NASA's Paresev glider in flight with tow cable [1].
Otto Lilienthal in flight
William Beeson, inventor Flying-Machine, 1887 published instructions.

Most early glider designs did not ensure safe flight; the problem was that early flight pioneers did not sufficiently understand the underlying principles that made a bird's wing work.

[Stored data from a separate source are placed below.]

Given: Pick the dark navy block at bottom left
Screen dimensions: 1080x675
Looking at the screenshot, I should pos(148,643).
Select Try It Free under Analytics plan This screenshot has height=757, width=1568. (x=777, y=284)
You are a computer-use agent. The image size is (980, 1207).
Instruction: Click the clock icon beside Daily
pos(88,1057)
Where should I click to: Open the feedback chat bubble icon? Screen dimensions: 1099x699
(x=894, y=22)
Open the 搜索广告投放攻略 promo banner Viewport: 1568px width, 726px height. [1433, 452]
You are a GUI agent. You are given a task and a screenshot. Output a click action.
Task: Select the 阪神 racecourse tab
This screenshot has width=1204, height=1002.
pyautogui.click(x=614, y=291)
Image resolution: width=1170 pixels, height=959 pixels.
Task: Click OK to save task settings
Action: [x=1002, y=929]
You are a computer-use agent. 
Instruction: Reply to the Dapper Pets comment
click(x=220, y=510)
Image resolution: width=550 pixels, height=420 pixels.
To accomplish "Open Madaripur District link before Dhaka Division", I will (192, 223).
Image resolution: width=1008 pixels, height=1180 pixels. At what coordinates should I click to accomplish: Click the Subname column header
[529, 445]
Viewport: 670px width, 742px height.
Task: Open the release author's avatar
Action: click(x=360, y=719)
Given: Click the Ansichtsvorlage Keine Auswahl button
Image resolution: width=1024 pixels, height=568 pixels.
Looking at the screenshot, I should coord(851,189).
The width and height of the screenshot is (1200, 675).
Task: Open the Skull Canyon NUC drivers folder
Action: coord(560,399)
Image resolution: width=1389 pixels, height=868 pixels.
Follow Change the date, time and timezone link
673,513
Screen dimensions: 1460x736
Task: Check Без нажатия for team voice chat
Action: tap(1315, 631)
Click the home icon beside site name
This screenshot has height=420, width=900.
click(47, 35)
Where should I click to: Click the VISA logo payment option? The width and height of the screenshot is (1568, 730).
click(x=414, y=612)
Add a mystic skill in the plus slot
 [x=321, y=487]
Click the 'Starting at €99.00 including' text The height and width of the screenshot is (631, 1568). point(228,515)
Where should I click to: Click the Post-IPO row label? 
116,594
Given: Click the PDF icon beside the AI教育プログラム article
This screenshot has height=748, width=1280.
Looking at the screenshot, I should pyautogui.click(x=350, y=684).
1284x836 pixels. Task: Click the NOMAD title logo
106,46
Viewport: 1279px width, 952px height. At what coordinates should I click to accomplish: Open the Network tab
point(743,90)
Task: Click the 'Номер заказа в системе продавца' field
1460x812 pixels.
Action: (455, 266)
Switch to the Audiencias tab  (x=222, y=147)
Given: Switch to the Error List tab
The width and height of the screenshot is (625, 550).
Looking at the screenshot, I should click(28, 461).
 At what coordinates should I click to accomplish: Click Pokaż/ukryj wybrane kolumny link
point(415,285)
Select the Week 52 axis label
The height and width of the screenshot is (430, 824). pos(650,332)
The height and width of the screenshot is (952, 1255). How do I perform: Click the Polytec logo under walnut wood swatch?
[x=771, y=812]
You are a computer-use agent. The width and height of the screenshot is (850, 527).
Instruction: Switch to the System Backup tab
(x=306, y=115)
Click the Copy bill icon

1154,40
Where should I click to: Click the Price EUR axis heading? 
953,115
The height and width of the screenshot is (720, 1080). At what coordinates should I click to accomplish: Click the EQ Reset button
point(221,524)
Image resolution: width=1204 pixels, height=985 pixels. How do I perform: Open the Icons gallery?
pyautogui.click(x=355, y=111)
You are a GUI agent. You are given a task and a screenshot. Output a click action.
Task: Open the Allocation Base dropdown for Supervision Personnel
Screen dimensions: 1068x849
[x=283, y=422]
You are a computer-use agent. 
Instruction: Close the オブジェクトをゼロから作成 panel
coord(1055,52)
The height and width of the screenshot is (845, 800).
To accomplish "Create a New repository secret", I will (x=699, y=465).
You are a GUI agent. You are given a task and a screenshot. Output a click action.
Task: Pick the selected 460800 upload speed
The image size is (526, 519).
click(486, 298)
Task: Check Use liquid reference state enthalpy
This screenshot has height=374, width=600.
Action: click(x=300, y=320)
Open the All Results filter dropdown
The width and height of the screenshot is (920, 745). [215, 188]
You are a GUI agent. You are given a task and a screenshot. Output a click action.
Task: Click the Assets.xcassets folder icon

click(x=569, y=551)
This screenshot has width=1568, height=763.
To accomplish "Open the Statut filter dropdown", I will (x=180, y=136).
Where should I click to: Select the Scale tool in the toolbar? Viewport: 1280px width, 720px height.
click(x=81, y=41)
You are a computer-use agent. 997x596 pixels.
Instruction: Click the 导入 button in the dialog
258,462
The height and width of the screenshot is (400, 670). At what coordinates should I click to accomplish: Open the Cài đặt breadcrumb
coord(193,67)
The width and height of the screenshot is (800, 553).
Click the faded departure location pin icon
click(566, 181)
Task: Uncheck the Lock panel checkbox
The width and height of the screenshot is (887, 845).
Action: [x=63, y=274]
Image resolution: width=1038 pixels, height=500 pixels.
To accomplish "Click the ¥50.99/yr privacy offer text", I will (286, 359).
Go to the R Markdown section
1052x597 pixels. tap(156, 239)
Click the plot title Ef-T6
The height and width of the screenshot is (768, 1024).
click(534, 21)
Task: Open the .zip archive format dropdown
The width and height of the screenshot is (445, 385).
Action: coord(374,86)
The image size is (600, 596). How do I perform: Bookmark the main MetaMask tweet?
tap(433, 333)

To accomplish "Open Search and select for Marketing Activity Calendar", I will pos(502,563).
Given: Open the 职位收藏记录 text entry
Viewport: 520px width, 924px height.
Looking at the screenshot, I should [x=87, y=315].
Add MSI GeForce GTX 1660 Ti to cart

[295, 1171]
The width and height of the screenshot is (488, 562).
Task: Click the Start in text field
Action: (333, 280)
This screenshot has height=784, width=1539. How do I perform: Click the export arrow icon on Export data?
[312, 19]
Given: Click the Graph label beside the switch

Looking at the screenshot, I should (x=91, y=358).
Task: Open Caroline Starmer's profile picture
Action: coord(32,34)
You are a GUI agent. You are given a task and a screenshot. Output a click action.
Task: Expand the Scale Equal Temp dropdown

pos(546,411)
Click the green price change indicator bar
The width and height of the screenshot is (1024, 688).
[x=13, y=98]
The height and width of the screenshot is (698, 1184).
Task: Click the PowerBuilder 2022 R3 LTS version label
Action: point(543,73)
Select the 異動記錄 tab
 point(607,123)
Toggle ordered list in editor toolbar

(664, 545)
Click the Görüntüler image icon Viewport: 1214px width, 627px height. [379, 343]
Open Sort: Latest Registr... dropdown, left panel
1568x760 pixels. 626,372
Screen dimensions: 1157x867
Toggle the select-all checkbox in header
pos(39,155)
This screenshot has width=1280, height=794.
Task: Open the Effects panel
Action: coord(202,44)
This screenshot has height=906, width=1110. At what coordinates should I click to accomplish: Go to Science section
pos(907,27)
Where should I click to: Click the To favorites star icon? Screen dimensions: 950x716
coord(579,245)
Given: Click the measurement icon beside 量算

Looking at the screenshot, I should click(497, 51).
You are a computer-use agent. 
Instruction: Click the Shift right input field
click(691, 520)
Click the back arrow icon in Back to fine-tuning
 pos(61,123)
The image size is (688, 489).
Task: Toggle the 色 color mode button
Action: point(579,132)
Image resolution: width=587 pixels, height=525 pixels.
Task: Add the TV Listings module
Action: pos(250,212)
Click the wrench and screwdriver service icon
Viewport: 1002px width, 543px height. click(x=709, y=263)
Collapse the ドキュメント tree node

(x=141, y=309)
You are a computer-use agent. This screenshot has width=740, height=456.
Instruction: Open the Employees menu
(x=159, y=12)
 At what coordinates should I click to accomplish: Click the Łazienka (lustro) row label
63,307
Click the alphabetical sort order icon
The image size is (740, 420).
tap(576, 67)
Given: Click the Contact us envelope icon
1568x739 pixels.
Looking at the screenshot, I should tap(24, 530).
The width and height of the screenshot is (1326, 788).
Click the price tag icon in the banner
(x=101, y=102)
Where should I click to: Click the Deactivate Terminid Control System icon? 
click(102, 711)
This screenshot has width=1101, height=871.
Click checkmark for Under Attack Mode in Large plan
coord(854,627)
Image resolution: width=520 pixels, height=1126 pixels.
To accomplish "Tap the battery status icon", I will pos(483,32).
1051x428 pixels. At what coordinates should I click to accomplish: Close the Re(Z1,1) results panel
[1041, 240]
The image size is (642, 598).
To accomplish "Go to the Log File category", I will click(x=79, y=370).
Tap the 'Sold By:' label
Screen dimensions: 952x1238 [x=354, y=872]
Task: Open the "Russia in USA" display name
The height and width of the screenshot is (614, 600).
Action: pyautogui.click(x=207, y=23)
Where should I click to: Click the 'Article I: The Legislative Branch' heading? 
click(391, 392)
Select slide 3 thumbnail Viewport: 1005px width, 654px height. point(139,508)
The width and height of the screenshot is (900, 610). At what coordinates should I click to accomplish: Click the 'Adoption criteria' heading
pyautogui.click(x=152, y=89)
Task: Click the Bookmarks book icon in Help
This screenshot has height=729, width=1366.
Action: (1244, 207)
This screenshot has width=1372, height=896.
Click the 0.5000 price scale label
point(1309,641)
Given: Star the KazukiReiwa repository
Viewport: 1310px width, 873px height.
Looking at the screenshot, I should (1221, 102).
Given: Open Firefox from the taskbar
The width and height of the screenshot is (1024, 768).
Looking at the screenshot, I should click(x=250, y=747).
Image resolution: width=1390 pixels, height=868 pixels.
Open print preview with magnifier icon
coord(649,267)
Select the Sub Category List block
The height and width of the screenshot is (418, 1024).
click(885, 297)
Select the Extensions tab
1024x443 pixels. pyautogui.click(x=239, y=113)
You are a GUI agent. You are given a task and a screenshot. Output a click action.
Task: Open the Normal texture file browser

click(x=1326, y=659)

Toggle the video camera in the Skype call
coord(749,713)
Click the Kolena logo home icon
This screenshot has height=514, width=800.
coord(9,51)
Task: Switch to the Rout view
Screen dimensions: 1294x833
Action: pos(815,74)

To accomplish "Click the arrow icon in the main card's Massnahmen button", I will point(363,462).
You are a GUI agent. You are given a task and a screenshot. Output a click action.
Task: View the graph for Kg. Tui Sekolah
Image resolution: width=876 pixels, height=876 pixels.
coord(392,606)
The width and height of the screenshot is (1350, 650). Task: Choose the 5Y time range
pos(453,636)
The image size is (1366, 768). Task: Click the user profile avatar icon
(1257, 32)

Jan Lavezzari with a double sail glider

Starting in the 1880s technical and scientific advancements were made that led to the first truly practical gliders. Otto Lilienthal built (barely) controllable gliders in the 1890s, with which he could ridge soar. He rigorously documented his work, strongly influencing later designers; for this reason, Lilienthal is one of the best known and most influential early aviation pioneers. His aircraft was controlled by weight shift and is similar to a modern hang glider. (He was attached to the gliders by his shoulders, and swung his feet to control them.)

In the decade 1900-1910 hang gliding saw a stiffened flexible wing hang glider in 1904, when Jan Lavezzari flew a double lateen sail hang glider off Berck Beach, France. In 1910 in Breslau the triangle control frame with hang glider pilot hung behind the triangle in a hang glider was evident in a gliding club's activity. The biplane hang glider was very widely publicized in public magazines with plans for building; such biplane hang gliders were constructed and flown in several nations since Octave Chanute and his tailed biplane hang gliders were demonstrated. In April 1909 a how-to article by Carl S.Bates proved to be a seminal hang glider article that seemingly affected builders even of contemporary times, as several builders would have their first hang glider made from following the plan in his article. Volmer Jensen with a biplane hang glider in 1940 called VJ-11 allowed safe three-axis control of a foot-launched hang glider.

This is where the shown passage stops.